WHAT YOU WILL DO |
Please repeat the data word for word, starting at the line that contains "is (421, 912)." and stopping after the last line of the data.

PROVIDED ENTRIES |
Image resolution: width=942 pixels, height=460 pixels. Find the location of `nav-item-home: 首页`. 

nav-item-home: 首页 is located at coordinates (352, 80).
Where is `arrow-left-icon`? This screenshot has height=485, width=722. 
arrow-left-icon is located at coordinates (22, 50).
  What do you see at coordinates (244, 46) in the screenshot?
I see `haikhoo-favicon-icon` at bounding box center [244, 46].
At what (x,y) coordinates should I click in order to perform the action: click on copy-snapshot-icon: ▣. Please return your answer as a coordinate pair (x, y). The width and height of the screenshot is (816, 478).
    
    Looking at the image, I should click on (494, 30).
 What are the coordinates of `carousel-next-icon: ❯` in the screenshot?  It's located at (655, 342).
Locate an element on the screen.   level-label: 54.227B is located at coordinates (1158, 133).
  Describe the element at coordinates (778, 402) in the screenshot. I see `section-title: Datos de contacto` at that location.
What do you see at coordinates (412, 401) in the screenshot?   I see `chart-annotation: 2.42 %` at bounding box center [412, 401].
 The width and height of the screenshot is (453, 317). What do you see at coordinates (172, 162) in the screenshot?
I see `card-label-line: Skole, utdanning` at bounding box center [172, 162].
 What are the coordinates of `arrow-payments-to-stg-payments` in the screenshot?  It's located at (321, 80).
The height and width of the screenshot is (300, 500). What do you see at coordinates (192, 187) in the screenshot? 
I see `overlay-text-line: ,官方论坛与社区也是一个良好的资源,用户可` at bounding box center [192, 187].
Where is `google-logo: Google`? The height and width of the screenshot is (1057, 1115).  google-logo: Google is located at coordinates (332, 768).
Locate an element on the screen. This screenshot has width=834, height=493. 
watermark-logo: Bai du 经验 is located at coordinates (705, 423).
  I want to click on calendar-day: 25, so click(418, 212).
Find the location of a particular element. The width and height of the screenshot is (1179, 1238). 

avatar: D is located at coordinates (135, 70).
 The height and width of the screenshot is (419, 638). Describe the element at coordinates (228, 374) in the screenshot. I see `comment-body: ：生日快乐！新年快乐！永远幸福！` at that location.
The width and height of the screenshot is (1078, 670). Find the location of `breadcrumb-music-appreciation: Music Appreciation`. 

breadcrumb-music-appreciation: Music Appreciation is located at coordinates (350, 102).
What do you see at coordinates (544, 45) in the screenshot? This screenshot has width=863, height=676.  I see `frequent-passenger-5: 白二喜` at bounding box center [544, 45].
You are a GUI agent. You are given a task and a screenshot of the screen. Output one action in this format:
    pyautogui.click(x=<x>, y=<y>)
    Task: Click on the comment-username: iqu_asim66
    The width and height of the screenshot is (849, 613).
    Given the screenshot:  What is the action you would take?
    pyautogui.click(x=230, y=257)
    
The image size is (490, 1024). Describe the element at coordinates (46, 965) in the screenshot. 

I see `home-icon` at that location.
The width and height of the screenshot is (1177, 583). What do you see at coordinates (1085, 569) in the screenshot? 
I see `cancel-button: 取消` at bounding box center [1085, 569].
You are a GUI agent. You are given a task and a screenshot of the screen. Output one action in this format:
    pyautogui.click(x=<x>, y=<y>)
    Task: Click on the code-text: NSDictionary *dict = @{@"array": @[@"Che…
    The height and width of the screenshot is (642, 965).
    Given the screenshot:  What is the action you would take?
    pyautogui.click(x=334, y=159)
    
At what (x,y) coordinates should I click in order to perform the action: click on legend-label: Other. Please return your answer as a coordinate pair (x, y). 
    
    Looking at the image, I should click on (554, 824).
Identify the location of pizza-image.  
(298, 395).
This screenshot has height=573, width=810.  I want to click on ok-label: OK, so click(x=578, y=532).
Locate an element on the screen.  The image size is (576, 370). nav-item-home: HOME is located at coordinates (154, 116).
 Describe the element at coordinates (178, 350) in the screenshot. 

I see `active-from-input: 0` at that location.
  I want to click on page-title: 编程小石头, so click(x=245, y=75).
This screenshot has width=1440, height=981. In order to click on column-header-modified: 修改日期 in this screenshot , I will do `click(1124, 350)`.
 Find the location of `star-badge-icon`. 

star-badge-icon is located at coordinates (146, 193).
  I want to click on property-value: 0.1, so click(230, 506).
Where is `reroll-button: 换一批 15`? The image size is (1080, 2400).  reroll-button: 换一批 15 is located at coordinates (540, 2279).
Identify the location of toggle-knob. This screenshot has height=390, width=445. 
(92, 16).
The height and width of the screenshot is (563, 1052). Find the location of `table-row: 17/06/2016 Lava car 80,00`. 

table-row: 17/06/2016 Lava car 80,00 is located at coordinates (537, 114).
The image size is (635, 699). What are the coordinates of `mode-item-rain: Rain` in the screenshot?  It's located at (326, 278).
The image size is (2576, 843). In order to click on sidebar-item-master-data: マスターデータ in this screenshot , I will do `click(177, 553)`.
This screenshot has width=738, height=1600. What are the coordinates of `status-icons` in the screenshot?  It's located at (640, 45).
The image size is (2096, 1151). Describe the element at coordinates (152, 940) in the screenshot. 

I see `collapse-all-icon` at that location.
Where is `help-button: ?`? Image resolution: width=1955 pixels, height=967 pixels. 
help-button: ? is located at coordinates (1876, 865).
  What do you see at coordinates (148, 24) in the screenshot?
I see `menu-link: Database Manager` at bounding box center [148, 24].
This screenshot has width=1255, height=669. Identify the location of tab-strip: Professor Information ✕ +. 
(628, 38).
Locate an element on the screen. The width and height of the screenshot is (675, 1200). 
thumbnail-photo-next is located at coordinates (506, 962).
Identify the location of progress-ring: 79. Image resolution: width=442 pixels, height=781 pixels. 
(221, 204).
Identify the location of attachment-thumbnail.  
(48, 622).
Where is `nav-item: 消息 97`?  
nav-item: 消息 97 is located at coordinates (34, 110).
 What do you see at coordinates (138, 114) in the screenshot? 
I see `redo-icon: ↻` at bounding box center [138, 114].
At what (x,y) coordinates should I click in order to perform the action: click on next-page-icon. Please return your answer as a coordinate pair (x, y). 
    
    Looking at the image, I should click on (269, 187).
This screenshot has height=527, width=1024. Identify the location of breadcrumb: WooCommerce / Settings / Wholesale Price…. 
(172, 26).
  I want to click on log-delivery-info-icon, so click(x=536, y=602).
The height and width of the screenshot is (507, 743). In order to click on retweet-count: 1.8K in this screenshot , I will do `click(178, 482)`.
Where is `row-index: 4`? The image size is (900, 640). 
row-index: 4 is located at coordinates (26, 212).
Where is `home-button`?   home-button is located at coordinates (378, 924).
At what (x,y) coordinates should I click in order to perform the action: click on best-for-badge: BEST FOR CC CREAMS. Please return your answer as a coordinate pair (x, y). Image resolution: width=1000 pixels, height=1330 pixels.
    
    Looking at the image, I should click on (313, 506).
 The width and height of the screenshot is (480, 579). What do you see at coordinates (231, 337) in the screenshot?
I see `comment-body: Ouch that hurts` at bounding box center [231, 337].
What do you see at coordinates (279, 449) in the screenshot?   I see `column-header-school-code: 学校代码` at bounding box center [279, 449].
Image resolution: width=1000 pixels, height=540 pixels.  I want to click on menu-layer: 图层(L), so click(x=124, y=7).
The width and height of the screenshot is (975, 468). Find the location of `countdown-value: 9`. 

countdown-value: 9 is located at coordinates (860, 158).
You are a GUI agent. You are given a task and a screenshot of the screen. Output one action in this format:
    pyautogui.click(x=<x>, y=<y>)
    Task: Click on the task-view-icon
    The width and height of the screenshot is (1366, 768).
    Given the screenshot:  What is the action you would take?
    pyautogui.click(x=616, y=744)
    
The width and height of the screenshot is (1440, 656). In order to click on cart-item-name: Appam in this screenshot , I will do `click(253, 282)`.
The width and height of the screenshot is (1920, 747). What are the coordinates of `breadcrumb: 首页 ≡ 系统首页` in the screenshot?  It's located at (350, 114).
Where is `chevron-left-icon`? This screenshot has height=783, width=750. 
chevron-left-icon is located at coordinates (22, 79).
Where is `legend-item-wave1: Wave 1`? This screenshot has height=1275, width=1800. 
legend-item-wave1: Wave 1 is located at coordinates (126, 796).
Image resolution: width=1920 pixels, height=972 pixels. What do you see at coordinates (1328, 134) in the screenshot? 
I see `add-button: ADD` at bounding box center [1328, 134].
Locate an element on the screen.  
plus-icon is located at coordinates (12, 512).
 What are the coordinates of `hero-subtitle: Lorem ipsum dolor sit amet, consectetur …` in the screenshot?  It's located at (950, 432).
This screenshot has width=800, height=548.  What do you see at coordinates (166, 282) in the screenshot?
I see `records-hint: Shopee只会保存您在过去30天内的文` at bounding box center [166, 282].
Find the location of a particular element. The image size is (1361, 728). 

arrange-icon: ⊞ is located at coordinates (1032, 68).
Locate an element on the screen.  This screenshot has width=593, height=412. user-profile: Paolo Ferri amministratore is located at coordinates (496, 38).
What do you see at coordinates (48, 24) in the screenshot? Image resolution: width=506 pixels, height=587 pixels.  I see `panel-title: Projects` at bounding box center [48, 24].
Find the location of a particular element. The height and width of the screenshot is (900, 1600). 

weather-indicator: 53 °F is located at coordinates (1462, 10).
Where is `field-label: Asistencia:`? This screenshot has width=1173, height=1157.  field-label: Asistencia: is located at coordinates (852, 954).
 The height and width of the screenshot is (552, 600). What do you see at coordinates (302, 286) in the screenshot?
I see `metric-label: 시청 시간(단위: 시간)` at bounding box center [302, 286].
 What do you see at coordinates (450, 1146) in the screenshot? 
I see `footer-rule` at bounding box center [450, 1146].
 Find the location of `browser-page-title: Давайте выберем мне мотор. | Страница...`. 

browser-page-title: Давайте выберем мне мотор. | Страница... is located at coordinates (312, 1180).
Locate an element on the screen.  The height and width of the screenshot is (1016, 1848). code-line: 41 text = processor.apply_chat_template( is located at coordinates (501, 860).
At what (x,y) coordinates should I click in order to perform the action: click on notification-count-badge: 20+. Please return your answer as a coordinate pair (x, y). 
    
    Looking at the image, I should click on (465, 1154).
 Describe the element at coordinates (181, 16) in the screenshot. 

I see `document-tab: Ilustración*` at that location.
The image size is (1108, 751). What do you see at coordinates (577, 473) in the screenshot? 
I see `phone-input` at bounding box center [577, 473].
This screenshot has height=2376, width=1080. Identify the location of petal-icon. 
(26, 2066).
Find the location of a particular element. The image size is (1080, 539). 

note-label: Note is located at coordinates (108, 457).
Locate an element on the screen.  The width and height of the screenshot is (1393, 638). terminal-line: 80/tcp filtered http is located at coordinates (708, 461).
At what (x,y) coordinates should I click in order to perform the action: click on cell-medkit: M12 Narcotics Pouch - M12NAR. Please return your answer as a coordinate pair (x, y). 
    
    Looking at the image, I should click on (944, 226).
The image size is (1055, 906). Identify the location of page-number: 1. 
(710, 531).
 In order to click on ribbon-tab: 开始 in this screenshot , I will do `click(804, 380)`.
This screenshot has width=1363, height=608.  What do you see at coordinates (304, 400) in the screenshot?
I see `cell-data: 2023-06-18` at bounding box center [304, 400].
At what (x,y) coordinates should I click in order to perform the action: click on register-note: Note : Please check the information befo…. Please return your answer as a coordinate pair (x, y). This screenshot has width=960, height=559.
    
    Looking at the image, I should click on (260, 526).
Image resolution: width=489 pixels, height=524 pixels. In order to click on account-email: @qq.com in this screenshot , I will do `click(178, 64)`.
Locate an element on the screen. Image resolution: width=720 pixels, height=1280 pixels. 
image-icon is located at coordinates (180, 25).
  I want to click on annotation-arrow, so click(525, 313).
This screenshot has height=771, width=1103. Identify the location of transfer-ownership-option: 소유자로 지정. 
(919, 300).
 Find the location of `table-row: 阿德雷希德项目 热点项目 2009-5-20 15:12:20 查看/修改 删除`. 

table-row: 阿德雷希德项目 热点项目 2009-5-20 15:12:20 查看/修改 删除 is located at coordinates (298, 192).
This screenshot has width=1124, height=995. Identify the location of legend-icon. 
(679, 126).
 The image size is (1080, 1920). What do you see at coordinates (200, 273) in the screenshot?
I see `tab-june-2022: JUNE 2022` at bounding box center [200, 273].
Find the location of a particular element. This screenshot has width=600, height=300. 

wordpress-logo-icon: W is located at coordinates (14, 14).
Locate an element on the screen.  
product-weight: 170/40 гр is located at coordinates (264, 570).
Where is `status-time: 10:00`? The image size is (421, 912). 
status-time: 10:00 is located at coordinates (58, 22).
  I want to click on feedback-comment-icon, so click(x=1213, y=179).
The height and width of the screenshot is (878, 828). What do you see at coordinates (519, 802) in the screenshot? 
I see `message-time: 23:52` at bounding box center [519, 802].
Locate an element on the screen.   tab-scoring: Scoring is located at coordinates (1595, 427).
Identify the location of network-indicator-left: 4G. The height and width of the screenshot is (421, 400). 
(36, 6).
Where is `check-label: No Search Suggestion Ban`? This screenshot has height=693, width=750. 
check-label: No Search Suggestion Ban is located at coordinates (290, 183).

EXERCISE ANSWER |
Where is `status-time: 10:00`? The image size is (421, 912). 
status-time: 10:00 is located at coordinates (58, 22).
  I want to click on feedback-comment-icon, so click(x=1213, y=179).
The height and width of the screenshot is (878, 828). What do you see at coordinates (519, 802) in the screenshot? 
I see `message-time: 23:52` at bounding box center [519, 802].
Locate an element on the screen.   tab-scoring: Scoring is located at coordinates (1595, 427).
Identify the location of network-indicator-left: 4G. The height and width of the screenshot is (421, 400). 
(36, 6).
Where is `check-label: No Search Suggestion Ban`? This screenshot has height=693, width=750. 
check-label: No Search Suggestion Ban is located at coordinates (290, 183).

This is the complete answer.